@

 

Koestenbaum, Wayne in 1985 - (c) Louisa CampbellWhat are you wearing right now?

Pink shorts, a prussian blue t-shirt, and red underwear.

 

Why would a reader care about what you are wearing?

Because a reader is also wearing something, I presume, and a reader might wish to be encouraged to take seriously what he or she is wearing, or at least to note its details.

 

How do you begin writing an essay?

By noticing what is in my mind at this exact moment.

 

Your new book, My 1980s & Other Essays, seems to celebrate the off-topic, the swerve, the detour, as if swerving were a passional sport or an ethical calling. Were you born to swerve?

I’m a wiggler. I like to wiggle out of any discursive pickle I find myself ensorcelled within.

 

These odd words (“ensorcelled,” “passional,” “discursive”):  why do you swerve toward the recherché word, the out-of-fashion word, the attention-getting word, the multisyllabic word, rather than rely, Strunk-and-White style, on plainspokenness and directness?

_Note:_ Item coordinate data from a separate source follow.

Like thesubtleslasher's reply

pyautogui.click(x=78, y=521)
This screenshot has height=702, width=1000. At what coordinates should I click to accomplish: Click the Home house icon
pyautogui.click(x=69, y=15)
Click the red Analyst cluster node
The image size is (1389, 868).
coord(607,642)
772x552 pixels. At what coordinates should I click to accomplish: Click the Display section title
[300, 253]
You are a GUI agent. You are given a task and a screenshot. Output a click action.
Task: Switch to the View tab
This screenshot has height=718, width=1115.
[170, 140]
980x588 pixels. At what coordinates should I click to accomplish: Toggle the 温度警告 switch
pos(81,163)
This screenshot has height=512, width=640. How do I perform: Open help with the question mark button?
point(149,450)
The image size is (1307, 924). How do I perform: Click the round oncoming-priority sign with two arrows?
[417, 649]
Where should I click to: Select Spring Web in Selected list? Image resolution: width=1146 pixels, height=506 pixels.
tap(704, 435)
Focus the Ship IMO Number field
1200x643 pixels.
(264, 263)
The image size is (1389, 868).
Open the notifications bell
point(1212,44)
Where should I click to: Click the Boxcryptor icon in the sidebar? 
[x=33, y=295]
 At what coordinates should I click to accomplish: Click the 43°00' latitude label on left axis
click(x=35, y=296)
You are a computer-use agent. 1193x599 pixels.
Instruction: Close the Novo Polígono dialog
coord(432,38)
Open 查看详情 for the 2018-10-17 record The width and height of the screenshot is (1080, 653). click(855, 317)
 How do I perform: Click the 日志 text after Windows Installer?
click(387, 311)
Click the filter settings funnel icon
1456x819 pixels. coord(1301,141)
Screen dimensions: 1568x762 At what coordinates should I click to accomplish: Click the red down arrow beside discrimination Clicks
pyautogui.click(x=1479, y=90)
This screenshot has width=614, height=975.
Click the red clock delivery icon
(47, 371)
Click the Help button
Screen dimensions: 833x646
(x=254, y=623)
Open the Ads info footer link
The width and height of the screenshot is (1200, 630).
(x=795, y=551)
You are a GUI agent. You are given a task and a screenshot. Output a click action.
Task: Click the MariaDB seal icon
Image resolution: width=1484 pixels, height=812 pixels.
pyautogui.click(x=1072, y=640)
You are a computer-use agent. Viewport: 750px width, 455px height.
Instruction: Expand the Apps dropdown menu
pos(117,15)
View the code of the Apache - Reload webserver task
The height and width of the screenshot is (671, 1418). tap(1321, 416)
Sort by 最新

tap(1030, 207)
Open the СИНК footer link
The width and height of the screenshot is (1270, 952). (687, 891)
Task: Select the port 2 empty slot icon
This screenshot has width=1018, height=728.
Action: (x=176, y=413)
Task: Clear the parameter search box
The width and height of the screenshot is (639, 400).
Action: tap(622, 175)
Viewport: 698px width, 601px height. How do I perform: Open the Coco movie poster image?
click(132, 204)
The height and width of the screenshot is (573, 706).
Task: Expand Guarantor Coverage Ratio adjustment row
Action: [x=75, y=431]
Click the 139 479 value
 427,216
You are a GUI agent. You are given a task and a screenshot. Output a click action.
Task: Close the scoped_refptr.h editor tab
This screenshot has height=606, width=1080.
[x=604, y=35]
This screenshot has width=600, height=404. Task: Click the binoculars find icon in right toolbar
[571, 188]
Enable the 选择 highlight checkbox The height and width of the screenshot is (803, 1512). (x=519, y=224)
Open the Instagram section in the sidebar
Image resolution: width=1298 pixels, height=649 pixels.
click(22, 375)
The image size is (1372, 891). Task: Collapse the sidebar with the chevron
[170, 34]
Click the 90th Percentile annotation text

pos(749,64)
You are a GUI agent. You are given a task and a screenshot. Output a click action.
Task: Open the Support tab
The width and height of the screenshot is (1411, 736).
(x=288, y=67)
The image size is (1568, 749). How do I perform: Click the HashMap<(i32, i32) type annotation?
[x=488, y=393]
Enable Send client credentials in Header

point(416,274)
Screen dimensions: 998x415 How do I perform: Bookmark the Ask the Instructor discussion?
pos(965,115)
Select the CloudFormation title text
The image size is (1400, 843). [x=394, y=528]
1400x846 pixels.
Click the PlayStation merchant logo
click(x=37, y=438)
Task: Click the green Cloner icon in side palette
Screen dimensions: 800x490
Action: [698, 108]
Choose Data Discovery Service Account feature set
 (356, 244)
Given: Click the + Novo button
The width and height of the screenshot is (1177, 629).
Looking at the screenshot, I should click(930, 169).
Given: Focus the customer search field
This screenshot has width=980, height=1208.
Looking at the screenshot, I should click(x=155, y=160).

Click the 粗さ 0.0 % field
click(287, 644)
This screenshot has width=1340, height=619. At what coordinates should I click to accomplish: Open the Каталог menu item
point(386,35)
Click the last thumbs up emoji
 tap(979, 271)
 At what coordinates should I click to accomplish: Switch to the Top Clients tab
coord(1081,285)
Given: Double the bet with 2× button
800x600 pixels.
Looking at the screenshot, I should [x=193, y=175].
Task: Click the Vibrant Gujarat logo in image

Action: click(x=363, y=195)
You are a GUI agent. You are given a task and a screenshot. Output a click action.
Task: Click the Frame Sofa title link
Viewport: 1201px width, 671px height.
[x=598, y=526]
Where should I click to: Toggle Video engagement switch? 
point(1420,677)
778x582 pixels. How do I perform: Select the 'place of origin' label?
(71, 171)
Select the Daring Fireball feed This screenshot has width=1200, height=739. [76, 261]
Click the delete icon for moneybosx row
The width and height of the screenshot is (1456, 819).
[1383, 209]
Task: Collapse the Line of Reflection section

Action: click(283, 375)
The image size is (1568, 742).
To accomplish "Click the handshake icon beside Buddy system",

Words like “ensorcelled” and “passional” pop into my mind; I don’t go hunting for them. And so my choice is either to deny myself the lexicon that naturally belongs to me, or to accept the words that genuinely form my mental furniture. In an earlier collection of essays, Cleavage, I said that I care as much about fashion liberation as about sexual liberation. Well, I care even more about vocabulary liberation.

 

You seem stuck on “liberation,” as if liberation were a bad cold you caught in the Azores. Why make such a big stink about liberation?

Gertrude Stein dropped out of medical school because she was bored:  “she was so bored she could not remember the things that of course the dullest medical student could not forget” (so she wrote, in The Autobiography of Alice B. Toklas). Liberation is the antidote to boredom—the boredom that a body feels when it is corseted within a language or a set of behavior codes that prevent breathing.

 

When it comes time to defend your beliefs, you often cite one of your beloved writers, some of whom appear, briefly or at length, in My 1980s—Roland Barthes, Frank O’Hara, Gertrude Stein, Robert Walser, Susan Sontag…  Why hide in the enveloping shade of dead writers?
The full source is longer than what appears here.